Until then, the most practical approach is to continue contracting out while planning for a skilled work force down the line.
But even before that, recruit and hire a proven experienced director, like Vanessa Burns, and not some political hack that happens to be standing next in a long line of many.
Your assertion of Mayor Harp as having “no plan” is astonishing at best. The idea of her wanting to train public works employees to build and repair sidewalks sounds like a plan to me.
I too have been very critical of Mayor Harp in the past. However, I give her enormous credit for attempting to operate outside of the box in many areas that hopefully will benefit the interest of taxpayers.
@Noteworthy, Vanessa Burns would be a brilliant move if she’s willing to do it and if Mayor Harp is willing to make that happen. So I guess change is good if Vanessa’s installed, correct? Further, can you show some humility and maturity when the mayor does something that agree with?
@Brian Jenkins Notes:
1. Firing the public works director, having no replacement and having the chief administrative officer run the department when he’s still trying to find his way to the office is in fact, having no plan.
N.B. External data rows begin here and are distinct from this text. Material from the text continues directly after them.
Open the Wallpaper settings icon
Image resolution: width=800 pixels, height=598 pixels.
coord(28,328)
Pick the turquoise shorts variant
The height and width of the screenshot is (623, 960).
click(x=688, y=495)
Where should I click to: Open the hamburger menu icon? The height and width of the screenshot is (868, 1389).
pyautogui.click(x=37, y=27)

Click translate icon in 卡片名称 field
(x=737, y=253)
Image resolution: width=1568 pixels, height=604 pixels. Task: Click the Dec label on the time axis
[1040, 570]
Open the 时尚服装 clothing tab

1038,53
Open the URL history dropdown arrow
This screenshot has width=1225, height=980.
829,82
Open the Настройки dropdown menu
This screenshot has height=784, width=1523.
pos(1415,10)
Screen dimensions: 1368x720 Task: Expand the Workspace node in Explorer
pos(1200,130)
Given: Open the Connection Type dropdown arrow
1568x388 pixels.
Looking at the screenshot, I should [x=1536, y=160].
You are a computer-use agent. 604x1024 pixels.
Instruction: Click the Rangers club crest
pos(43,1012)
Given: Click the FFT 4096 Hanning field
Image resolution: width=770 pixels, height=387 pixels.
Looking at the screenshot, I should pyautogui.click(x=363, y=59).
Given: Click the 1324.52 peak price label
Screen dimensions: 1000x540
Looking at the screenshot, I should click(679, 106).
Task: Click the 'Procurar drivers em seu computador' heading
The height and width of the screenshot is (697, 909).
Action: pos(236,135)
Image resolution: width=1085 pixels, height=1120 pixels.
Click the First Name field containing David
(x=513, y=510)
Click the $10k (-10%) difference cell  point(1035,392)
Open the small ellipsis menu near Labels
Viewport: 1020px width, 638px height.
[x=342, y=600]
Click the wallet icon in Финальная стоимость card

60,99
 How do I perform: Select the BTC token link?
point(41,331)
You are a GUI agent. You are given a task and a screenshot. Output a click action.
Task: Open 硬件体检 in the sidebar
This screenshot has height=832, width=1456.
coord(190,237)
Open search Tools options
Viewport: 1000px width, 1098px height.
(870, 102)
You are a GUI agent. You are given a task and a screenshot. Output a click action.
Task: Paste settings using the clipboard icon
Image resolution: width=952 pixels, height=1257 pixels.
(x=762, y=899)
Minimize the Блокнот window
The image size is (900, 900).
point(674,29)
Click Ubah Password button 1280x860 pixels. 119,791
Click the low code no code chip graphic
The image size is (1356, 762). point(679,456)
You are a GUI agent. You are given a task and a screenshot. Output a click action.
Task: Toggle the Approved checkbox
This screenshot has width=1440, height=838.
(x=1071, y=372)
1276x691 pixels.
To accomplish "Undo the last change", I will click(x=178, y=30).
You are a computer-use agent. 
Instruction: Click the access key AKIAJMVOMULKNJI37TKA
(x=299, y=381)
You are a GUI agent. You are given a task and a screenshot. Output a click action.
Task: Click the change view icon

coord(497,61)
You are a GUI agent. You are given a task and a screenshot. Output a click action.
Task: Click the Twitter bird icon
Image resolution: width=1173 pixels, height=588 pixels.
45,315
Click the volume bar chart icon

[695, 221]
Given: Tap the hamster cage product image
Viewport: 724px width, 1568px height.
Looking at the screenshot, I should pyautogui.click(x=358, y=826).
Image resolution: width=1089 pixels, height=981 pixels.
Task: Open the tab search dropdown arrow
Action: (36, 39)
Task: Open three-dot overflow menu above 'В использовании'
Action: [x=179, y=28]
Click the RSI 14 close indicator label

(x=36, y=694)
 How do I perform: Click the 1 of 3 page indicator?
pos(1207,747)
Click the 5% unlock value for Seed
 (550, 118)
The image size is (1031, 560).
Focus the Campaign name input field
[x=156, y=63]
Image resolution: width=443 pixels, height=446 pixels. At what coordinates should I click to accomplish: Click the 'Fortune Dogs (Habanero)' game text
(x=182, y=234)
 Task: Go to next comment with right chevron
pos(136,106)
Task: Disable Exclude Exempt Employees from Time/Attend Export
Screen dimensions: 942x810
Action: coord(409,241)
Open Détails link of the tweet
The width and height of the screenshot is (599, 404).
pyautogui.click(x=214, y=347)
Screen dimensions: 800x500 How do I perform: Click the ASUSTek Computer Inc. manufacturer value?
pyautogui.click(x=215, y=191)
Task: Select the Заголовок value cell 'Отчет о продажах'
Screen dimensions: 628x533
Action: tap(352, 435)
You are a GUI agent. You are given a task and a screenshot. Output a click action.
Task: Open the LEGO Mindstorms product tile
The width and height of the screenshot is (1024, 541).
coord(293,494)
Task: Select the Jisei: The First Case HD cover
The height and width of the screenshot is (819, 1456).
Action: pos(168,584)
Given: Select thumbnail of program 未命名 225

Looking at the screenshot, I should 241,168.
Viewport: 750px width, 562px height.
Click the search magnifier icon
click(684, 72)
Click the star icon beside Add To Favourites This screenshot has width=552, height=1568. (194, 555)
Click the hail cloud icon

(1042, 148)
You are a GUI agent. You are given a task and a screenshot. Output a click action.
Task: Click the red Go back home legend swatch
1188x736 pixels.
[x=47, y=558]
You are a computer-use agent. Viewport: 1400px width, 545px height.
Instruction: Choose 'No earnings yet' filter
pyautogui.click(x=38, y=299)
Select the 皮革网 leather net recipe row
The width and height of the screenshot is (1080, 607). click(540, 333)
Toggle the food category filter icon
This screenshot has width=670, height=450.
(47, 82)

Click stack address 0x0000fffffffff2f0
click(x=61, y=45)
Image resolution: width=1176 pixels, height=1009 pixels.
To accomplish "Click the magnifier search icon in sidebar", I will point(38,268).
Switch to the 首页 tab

If there is a plan, it should be made public.
2. Vanessa Burns? This Vanessa Burns? http://articles.courant.com/1991-10-10/news/0000211004_1_swear-workers-woman
Absolutely NOT. If the mayor gets around to doing something I agree with, I’ll let you know. So far, it doesn’tlook promising.
3. I don’t believe in firing somebody who is good and competent without reason. “New direction” and “different management style” are over-used phrases that executives use to cover their backsides or make up a passable reason for termination. If Arndt is a poor manager or did a lousy job, say it.
Yes that is the Vanessa Burns in 1991, this is she in 2014.
Vanessa, also returned to New Haven to work on Harps campaign, which should fit right in with Harps political appointmen actions, however, unlike many of the Mayor’s appointments, Ms. Burns actually has a multitude of public works experiences.
“If Arndt is a poor manager or did a lousy job, say it.” She did, she fired him!!
The chief administrative officer gets paid to do just what the mayor charged him with. Run the department until they find a replacement.
“If there is a plan, it should be made public.” Noteworthy, I’ve been looking for that same statement from you when DeStefano was in office, but unfortunately I can’t seem to locate it, can you help me?